What you need to do = Exactly the lines from the one with "This screenshot has width=773, height=701." to the end of the entries should appear in your answer, retyped word for word.

Stored data entries
== == ==
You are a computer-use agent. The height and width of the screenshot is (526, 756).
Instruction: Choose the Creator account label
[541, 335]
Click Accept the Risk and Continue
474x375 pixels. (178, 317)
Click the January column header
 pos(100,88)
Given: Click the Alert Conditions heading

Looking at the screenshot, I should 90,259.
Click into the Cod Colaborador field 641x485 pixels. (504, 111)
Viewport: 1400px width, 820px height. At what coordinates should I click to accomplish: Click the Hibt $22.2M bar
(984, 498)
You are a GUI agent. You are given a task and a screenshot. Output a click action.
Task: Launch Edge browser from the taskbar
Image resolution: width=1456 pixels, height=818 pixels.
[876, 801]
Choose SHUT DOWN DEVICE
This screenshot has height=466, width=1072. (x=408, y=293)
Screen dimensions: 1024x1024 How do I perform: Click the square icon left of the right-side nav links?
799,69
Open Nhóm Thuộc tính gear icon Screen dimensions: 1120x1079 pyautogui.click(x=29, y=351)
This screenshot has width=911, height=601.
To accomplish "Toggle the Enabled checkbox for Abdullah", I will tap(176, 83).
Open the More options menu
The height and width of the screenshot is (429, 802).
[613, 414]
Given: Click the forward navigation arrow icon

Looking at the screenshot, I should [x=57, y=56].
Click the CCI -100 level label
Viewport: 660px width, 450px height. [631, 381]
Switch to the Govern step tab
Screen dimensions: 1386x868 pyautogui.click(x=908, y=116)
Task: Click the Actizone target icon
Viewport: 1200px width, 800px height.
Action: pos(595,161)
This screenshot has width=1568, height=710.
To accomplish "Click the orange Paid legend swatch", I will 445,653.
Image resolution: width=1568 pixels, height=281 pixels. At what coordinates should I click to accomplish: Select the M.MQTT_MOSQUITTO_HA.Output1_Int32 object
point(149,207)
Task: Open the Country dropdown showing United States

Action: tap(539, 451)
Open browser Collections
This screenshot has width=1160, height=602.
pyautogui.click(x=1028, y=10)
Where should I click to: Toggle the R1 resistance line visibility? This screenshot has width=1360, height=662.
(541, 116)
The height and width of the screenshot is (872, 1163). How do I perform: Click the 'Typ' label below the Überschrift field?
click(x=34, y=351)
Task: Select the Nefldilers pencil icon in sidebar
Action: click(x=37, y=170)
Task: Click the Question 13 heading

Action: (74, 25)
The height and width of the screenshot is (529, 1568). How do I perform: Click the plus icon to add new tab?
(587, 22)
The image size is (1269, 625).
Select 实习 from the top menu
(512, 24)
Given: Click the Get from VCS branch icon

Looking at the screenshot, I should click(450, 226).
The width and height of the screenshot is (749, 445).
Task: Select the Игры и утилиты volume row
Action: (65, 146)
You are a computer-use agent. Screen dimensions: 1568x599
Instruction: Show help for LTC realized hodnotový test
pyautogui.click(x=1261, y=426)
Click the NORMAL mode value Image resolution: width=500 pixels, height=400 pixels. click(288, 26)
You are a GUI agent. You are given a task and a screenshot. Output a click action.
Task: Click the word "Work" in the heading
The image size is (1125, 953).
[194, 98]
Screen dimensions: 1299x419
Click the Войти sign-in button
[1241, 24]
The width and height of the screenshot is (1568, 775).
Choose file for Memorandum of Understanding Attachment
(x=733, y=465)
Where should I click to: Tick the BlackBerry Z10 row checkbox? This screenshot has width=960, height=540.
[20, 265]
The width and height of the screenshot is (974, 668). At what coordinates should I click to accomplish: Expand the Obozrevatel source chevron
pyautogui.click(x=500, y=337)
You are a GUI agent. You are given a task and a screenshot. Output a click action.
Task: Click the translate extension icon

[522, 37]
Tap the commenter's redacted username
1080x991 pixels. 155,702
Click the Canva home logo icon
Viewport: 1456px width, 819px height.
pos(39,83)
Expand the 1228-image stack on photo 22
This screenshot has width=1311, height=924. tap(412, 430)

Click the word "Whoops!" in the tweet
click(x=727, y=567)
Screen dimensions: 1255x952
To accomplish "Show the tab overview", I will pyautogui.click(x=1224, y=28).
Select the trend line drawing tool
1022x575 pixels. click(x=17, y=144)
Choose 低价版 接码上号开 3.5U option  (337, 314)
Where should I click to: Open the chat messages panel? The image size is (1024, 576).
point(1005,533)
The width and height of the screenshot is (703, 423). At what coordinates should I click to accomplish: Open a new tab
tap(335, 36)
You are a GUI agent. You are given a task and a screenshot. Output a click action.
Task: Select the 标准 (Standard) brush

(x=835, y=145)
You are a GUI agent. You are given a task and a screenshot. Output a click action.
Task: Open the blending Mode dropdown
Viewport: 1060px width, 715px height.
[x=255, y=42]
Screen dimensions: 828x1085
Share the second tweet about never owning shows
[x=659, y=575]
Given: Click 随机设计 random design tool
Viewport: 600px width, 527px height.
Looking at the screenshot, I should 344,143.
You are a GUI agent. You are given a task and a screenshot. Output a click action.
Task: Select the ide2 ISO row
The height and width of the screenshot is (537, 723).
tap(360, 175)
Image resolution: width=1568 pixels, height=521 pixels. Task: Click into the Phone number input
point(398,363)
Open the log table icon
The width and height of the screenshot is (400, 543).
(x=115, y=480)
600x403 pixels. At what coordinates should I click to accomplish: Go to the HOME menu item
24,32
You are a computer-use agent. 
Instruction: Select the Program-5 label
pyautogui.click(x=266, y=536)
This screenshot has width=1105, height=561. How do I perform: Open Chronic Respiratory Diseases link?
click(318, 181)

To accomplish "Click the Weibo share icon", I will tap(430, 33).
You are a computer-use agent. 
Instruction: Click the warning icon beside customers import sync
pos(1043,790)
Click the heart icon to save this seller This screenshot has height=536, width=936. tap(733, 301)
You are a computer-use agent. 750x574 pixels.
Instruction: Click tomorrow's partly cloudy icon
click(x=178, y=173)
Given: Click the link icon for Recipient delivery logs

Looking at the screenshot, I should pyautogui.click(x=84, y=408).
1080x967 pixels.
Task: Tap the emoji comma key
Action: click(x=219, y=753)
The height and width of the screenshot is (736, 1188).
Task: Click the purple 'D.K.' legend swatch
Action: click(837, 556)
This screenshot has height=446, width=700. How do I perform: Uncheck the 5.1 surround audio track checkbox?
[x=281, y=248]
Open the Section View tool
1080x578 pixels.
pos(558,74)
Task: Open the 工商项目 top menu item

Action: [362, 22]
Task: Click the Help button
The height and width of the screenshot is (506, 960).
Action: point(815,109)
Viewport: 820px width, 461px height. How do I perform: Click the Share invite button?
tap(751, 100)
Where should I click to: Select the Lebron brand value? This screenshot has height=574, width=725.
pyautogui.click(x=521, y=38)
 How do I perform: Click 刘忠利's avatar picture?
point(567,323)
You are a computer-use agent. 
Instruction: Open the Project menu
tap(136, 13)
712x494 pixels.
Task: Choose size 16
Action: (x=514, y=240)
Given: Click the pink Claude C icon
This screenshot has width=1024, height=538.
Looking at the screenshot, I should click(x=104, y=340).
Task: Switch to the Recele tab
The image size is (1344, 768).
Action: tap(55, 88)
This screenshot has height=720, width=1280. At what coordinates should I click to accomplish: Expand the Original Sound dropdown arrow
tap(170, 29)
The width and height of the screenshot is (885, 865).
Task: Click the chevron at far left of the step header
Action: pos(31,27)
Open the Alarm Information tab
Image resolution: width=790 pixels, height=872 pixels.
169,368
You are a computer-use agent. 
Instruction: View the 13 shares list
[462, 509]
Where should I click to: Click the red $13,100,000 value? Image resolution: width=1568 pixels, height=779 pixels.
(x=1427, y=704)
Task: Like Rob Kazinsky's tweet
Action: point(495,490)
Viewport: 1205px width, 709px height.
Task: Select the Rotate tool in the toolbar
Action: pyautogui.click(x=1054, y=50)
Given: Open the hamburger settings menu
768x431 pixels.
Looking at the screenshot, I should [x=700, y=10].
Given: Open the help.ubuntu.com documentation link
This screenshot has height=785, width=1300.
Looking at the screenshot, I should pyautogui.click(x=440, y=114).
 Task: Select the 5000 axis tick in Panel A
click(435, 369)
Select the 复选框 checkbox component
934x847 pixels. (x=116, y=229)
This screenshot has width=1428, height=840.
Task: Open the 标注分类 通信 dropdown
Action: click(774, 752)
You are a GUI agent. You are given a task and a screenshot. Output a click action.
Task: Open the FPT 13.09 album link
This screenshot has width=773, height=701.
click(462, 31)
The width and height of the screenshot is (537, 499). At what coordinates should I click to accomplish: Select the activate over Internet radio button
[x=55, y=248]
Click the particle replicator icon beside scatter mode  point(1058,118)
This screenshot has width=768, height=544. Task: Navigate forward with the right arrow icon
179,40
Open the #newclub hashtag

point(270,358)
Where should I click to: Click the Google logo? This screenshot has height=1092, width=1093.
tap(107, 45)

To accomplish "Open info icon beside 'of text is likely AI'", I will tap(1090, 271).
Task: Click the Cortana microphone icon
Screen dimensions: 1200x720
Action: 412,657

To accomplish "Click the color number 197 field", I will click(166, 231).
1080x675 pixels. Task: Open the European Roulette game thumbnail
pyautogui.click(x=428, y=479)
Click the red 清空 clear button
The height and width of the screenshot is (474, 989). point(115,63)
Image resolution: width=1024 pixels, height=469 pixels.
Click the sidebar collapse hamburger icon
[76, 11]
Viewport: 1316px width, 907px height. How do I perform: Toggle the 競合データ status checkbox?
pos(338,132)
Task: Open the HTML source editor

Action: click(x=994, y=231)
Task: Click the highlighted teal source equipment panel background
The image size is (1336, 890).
== == ==
Result below =
This screenshot has width=773, height=701.
click(462, 31)
The width and height of the screenshot is (537, 499). At what coordinates should I click to accomplish: Select the activate over Internet radio button
[x=55, y=248]
Click the particle replicator icon beside scatter mode  point(1058,118)
This screenshot has width=768, height=544. Task: Navigate forward with the right arrow icon
179,40
Open the #newclub hashtag

point(270,358)
Where should I click to: Click the Google logo? This screenshot has height=1092, width=1093.
tap(107, 45)

To accomplish "Open info icon beside 'of text is likely AI'", I will tap(1090, 271).
Task: Click the Cortana microphone icon
Screen dimensions: 1200x720
Action: 412,657

To accomplish "Click the color number 197 field", I will click(166, 231).
1080x675 pixels. Task: Open the European Roulette game thumbnail
pyautogui.click(x=428, y=479)
Click the red 清空 clear button
The height and width of the screenshot is (474, 989). point(115,63)
Image resolution: width=1024 pixels, height=469 pixels.
Click the sidebar collapse hamburger icon
[76, 11]
Viewport: 1316px width, 907px height. How do I perform: Toggle the 競合データ status checkbox?
pos(338,132)
Task: Open the HTML source editor

Action: click(x=994, y=231)
Task: Click the highlighted teal source equipment panel background
The image size is (1336, 890).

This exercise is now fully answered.